To do
Go through the lines below. Copy those with "quantity".

[Dataset entries]
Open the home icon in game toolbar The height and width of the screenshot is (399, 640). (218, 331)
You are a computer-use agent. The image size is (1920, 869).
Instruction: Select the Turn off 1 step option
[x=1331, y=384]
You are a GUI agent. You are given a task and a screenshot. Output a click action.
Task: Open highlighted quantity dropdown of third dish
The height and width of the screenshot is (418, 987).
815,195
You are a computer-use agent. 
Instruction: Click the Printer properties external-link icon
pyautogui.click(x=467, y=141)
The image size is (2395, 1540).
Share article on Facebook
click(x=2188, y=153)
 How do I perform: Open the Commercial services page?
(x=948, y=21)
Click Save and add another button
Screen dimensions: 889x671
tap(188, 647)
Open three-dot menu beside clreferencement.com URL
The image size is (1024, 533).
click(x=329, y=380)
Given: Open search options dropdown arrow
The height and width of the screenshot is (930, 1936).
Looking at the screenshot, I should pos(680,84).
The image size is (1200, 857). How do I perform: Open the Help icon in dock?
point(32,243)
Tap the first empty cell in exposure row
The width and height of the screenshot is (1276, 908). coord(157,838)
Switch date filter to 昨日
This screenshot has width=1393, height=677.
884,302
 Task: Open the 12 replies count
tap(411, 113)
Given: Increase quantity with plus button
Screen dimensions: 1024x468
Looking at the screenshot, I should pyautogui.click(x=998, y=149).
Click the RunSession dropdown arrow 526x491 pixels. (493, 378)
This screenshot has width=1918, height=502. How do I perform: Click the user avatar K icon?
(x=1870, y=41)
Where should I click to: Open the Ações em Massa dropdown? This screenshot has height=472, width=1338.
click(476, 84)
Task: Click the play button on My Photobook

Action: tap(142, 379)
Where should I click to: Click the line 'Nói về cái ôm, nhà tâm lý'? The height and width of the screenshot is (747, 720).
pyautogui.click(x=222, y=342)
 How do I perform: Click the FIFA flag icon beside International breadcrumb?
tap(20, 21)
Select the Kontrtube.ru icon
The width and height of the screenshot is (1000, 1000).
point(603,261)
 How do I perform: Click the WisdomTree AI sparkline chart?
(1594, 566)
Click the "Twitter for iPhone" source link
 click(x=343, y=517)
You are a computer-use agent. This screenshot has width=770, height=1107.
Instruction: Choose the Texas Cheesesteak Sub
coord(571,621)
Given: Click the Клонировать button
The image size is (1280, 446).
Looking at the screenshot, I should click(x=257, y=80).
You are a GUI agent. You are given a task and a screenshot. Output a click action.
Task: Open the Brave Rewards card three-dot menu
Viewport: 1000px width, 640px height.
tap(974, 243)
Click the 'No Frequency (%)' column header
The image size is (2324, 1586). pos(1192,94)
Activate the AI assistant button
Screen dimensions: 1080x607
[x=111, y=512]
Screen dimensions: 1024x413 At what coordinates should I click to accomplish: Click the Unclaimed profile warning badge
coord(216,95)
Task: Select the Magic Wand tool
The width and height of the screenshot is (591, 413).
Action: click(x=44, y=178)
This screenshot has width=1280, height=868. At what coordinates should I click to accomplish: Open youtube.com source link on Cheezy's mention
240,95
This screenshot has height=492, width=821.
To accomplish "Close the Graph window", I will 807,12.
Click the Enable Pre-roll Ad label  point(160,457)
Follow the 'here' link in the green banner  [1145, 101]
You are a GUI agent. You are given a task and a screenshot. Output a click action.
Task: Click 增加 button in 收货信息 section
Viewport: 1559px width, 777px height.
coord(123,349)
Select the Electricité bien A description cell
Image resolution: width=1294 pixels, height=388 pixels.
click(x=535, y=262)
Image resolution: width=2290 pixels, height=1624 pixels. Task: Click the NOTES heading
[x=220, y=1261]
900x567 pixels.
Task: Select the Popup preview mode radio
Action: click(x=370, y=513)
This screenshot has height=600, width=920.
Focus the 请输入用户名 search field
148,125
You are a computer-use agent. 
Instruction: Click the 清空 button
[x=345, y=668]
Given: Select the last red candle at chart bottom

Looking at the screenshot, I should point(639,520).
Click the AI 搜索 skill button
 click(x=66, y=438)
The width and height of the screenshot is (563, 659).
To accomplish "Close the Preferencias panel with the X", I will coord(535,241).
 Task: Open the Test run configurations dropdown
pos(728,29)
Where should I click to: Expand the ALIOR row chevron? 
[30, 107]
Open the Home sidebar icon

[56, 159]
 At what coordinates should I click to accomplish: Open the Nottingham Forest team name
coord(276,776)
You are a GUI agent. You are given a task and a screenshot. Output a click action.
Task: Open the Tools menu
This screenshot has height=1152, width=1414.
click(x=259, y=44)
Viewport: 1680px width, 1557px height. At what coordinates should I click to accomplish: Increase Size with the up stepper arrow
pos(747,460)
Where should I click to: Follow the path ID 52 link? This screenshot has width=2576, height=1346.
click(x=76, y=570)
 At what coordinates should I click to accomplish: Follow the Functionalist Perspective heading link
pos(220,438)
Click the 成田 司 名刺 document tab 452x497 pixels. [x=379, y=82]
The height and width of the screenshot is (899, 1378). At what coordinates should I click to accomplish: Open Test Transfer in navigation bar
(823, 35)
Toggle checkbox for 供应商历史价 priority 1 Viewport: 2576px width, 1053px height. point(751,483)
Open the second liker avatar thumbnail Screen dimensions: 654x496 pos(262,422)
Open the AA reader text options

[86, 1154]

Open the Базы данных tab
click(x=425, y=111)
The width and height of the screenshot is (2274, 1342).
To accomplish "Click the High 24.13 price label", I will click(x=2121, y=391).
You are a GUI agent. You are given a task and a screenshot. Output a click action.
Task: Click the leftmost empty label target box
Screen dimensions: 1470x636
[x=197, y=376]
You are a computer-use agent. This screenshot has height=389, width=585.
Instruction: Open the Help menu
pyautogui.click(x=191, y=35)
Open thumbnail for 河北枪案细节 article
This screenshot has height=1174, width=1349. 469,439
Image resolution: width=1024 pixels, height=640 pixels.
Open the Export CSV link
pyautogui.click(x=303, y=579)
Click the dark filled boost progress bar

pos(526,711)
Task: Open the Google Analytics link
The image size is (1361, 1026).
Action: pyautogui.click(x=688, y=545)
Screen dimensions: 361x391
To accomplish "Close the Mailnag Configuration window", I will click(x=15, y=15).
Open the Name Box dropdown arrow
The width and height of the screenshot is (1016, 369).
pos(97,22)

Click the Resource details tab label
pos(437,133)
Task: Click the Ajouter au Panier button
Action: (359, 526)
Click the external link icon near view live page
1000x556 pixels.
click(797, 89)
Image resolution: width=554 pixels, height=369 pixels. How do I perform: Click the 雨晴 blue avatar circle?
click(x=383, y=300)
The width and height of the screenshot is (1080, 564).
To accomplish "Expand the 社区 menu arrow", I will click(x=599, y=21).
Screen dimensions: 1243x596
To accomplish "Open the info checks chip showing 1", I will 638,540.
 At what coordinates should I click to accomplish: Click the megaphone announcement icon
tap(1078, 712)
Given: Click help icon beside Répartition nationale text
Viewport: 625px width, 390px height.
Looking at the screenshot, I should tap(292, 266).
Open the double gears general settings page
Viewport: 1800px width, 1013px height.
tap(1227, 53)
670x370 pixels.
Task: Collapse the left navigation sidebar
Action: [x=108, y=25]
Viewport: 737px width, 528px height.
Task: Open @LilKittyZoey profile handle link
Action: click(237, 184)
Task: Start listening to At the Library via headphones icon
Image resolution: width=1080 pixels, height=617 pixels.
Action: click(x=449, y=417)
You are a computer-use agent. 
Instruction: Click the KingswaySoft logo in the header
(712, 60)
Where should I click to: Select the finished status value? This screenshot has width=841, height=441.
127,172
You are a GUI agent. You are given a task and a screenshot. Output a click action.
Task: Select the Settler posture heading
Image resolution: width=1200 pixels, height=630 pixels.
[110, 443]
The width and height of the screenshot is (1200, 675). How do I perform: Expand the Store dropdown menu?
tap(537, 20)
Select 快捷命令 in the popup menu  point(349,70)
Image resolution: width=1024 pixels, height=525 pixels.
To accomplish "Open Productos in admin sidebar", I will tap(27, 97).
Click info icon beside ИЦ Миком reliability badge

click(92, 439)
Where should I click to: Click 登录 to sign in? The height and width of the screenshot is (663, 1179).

Solved exercise
Task: Open highlighted quantity dropdown of third dish
Given: Increase quantity with plus button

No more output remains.